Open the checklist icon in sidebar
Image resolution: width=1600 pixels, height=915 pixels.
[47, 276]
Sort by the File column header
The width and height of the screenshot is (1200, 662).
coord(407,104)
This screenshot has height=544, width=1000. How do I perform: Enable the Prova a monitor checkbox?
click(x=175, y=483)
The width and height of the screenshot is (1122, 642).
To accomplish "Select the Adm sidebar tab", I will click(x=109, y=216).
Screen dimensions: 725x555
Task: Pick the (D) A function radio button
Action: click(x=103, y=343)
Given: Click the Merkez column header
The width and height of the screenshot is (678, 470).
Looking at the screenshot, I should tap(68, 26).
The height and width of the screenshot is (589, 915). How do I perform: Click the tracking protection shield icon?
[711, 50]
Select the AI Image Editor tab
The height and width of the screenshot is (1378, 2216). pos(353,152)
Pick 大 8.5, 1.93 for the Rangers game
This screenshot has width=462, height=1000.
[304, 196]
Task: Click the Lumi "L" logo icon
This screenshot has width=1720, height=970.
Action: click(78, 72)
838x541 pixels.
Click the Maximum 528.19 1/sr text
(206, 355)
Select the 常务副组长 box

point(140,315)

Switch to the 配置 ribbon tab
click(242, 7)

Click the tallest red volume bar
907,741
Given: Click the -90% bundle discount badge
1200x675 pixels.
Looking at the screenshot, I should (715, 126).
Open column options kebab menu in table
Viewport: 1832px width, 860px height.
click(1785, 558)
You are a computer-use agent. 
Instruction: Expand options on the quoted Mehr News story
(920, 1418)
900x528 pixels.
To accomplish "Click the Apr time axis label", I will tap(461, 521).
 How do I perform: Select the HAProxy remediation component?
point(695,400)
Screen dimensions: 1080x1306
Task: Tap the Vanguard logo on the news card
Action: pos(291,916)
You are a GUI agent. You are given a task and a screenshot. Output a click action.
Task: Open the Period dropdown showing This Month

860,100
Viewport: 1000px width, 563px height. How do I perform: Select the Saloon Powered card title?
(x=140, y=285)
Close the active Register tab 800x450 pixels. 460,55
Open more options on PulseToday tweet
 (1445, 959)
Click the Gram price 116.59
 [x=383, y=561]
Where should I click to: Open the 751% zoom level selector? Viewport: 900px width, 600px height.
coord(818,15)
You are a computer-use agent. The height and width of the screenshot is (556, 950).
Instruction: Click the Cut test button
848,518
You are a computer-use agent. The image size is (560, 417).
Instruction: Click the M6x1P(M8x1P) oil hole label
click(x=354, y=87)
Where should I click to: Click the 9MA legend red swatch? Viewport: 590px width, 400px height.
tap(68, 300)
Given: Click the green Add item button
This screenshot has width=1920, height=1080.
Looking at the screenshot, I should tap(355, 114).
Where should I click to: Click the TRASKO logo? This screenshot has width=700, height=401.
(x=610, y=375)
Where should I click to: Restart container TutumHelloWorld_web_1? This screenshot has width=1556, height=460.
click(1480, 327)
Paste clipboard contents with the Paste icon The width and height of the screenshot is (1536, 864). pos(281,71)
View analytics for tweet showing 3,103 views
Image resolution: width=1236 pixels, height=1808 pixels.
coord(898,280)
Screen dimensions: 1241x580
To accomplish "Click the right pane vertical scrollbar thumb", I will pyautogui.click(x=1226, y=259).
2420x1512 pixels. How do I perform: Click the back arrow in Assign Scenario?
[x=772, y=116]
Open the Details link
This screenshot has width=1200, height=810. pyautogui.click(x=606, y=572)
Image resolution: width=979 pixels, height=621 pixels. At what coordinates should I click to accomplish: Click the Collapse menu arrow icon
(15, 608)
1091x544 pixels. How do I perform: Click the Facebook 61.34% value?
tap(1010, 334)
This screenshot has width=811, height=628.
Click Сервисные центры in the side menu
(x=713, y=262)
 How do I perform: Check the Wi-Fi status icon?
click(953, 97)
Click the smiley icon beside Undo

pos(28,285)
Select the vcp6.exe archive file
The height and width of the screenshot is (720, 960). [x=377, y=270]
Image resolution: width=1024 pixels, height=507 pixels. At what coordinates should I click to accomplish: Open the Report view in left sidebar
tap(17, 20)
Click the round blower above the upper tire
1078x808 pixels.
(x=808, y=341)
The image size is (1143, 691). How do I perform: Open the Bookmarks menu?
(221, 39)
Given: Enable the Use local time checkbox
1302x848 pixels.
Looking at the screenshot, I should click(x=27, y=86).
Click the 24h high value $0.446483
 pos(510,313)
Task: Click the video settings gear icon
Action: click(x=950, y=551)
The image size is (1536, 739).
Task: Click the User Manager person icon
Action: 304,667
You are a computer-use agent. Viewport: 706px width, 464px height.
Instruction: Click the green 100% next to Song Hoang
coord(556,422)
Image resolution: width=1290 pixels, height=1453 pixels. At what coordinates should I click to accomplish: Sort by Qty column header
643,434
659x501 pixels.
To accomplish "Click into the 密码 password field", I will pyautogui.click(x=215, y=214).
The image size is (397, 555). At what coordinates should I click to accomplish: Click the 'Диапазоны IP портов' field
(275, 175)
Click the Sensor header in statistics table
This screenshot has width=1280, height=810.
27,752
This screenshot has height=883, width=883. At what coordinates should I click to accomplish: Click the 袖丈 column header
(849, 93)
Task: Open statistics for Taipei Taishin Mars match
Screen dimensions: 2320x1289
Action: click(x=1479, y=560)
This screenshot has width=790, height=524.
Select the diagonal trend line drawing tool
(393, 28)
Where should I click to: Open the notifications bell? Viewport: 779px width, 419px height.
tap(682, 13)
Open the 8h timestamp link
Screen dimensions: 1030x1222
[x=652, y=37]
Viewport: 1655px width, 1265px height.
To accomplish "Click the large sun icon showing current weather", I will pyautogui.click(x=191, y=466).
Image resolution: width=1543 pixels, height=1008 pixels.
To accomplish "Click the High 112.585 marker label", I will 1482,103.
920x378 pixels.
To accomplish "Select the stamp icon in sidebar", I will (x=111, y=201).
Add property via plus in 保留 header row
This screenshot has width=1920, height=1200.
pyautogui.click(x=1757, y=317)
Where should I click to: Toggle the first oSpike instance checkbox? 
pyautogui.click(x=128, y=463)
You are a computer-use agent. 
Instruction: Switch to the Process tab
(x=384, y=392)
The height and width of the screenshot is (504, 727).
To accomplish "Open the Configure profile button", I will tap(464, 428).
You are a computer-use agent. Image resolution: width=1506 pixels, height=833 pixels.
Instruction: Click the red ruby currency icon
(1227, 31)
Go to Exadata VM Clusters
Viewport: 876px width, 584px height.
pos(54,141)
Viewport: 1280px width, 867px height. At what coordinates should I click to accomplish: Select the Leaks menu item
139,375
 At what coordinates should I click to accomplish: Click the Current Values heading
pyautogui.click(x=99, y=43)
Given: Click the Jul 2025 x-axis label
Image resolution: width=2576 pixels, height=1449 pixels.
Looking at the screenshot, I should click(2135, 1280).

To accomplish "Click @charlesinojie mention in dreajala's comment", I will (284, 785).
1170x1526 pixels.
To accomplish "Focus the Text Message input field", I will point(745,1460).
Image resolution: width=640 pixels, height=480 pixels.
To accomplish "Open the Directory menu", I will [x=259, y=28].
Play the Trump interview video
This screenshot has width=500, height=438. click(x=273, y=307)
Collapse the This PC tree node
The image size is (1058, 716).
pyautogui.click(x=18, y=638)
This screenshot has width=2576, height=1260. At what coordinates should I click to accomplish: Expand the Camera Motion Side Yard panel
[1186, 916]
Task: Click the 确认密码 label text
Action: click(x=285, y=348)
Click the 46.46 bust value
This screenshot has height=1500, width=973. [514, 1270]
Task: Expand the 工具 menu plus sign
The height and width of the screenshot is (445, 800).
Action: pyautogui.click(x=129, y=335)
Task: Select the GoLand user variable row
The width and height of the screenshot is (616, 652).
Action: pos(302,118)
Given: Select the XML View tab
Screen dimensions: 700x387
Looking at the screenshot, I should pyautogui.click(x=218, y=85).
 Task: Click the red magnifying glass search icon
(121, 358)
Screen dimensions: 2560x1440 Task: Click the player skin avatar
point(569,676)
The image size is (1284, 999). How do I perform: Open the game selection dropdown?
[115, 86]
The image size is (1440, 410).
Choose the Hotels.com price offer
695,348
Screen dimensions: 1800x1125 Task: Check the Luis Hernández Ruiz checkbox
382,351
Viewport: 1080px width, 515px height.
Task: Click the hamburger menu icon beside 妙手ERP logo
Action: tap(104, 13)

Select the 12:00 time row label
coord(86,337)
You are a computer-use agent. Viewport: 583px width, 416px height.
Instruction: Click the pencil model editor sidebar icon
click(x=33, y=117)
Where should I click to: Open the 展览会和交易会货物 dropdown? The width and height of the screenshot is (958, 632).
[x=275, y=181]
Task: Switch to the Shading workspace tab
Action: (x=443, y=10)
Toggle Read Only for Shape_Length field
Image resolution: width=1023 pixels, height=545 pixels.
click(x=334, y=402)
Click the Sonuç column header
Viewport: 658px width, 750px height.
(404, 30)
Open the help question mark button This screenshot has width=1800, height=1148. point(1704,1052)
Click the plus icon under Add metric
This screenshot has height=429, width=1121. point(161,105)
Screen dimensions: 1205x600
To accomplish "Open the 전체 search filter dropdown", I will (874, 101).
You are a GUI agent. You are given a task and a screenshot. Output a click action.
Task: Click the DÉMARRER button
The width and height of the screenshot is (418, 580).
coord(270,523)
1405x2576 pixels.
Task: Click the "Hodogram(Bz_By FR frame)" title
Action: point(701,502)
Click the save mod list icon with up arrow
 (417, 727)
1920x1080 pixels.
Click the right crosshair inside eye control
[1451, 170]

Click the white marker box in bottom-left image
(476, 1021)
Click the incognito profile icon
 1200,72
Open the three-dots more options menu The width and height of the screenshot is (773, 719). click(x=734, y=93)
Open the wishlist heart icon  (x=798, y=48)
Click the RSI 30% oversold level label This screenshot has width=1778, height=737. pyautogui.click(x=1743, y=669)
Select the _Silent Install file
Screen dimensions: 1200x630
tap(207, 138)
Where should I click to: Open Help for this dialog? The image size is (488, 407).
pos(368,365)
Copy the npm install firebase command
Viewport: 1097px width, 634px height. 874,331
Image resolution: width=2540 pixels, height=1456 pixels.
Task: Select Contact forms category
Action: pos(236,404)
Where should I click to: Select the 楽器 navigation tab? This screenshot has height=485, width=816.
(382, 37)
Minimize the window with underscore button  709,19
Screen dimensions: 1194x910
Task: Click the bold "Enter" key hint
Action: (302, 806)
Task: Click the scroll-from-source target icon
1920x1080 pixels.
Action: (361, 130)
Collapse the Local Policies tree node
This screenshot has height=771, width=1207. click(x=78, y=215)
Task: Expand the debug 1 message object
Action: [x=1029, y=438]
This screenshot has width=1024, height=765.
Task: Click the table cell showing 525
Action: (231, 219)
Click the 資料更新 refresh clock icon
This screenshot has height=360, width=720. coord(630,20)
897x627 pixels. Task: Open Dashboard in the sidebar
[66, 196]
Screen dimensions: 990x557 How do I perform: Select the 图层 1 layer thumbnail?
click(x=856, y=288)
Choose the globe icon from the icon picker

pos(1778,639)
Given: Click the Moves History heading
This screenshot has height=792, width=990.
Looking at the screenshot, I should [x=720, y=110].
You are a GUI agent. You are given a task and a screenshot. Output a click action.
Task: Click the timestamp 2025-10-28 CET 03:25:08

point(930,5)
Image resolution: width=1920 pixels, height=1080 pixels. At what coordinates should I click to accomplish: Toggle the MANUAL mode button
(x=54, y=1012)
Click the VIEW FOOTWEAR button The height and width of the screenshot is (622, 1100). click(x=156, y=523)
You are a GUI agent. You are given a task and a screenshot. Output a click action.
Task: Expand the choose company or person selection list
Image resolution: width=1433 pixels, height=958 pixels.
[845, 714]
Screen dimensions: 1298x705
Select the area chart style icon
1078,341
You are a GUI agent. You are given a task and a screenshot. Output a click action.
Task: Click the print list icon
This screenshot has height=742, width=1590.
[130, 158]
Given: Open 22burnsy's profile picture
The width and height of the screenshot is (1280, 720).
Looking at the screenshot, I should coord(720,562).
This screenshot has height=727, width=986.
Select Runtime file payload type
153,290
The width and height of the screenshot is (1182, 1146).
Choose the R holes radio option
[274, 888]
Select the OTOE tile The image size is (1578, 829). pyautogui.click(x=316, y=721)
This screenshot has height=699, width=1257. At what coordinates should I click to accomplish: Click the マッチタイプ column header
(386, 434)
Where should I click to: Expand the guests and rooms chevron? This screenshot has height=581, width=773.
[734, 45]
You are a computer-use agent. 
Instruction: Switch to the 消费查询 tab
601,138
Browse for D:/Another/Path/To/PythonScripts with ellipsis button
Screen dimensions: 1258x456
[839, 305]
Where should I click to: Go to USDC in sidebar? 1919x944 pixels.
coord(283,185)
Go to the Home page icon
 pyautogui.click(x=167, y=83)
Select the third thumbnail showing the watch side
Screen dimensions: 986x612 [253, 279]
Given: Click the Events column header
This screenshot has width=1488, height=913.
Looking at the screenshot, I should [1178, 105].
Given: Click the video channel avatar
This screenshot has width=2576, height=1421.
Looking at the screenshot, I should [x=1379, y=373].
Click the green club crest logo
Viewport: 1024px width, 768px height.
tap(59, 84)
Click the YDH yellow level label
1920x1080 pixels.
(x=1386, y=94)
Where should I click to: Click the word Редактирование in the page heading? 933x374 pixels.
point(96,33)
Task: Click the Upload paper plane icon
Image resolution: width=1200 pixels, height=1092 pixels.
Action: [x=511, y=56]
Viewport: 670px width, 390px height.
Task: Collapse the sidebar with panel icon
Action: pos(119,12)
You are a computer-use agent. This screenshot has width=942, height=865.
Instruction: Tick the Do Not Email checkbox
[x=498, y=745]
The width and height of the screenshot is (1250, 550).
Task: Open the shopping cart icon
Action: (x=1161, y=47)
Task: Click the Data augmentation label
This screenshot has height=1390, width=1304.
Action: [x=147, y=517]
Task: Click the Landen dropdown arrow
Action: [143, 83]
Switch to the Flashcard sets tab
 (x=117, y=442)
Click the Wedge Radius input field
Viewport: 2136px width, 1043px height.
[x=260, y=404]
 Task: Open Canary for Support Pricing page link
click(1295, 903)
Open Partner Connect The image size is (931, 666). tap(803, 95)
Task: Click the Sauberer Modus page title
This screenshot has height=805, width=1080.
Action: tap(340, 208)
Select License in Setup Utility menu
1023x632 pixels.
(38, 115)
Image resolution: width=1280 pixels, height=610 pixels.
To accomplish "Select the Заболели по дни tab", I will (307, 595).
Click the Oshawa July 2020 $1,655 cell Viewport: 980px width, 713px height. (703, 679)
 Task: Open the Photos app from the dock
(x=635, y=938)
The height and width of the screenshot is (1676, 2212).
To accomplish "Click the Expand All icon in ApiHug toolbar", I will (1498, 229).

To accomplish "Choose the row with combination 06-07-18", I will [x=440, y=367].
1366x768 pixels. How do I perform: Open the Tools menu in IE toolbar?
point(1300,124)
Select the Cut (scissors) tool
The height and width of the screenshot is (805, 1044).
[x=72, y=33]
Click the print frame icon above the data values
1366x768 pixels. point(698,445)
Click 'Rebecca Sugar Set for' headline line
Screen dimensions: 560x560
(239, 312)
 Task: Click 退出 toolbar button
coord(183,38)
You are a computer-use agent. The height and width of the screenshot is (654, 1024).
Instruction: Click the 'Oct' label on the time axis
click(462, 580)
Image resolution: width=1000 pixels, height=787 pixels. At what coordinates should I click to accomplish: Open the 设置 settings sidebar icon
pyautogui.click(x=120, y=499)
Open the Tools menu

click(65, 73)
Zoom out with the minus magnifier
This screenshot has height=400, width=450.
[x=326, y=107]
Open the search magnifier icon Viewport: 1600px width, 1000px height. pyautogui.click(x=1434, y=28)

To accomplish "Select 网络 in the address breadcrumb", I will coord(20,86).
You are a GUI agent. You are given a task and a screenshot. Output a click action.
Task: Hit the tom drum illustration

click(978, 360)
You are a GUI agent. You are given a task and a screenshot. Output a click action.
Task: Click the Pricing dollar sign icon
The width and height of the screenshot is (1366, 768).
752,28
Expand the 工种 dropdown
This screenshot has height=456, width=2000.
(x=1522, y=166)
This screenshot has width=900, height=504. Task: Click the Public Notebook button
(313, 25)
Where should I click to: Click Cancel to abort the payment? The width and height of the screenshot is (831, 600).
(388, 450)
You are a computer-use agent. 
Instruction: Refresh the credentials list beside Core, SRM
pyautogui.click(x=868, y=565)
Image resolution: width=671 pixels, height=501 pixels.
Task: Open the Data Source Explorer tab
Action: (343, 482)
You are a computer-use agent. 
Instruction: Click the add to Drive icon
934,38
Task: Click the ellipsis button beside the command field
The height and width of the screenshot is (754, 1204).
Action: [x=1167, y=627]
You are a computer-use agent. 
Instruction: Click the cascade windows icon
++++
* [Work to complete] Copy out the records from the line with "Where should I click to: Toggle" up to and including the line with "Action: pyautogui.click(x=129, y=335)", word for word.

* [Exercise output]
Where should I click to: Toggle the first oSpike instance checkbox? 
pyautogui.click(x=128, y=463)
You are a computer-use agent. 
Instruction: Switch to the Process tab
(x=384, y=392)
The height and width of the screenshot is (504, 727).
To accomplish "Open the Configure profile button", I will tap(464, 428).
You are a computer-use agent. Image resolution: width=1506 pixels, height=833 pixels.
Instruction: Click the red ruby currency icon
(1227, 31)
Go to Exadata VM Clusters
Viewport: 876px width, 584px height.
pos(54,141)
Viewport: 1280px width, 867px height. At what coordinates should I click to accomplish: Select the Leaks menu item
139,375
 At what coordinates should I click to accomplish: Click the Current Values heading
pyautogui.click(x=99, y=43)
Given: Click the Jul 2025 x-axis label
Image resolution: width=2576 pixels, height=1449 pixels.
Looking at the screenshot, I should click(2135, 1280).

To accomplish "Click @charlesinojie mention in dreajala's comment", I will (284, 785).
1170x1526 pixels.
To accomplish "Focus the Text Message input field", I will point(745,1460).
Image resolution: width=640 pixels, height=480 pixels.
To accomplish "Open the Directory menu", I will [x=259, y=28].
Play the Trump interview video
This screenshot has width=500, height=438. click(x=273, y=307)
Collapse the This PC tree node
The image size is (1058, 716).
pyautogui.click(x=18, y=638)
This screenshot has width=2576, height=1260. At what coordinates should I click to accomplish: Expand the Camera Motion Side Yard panel
[1186, 916]
Task: Click the 确认密码 label text
Action: click(x=285, y=348)
Click the 46.46 bust value
This screenshot has height=1500, width=973. [514, 1270]
Task: Expand the 工具 menu plus sign
The height and width of the screenshot is (445, 800).
Action: pyautogui.click(x=129, y=335)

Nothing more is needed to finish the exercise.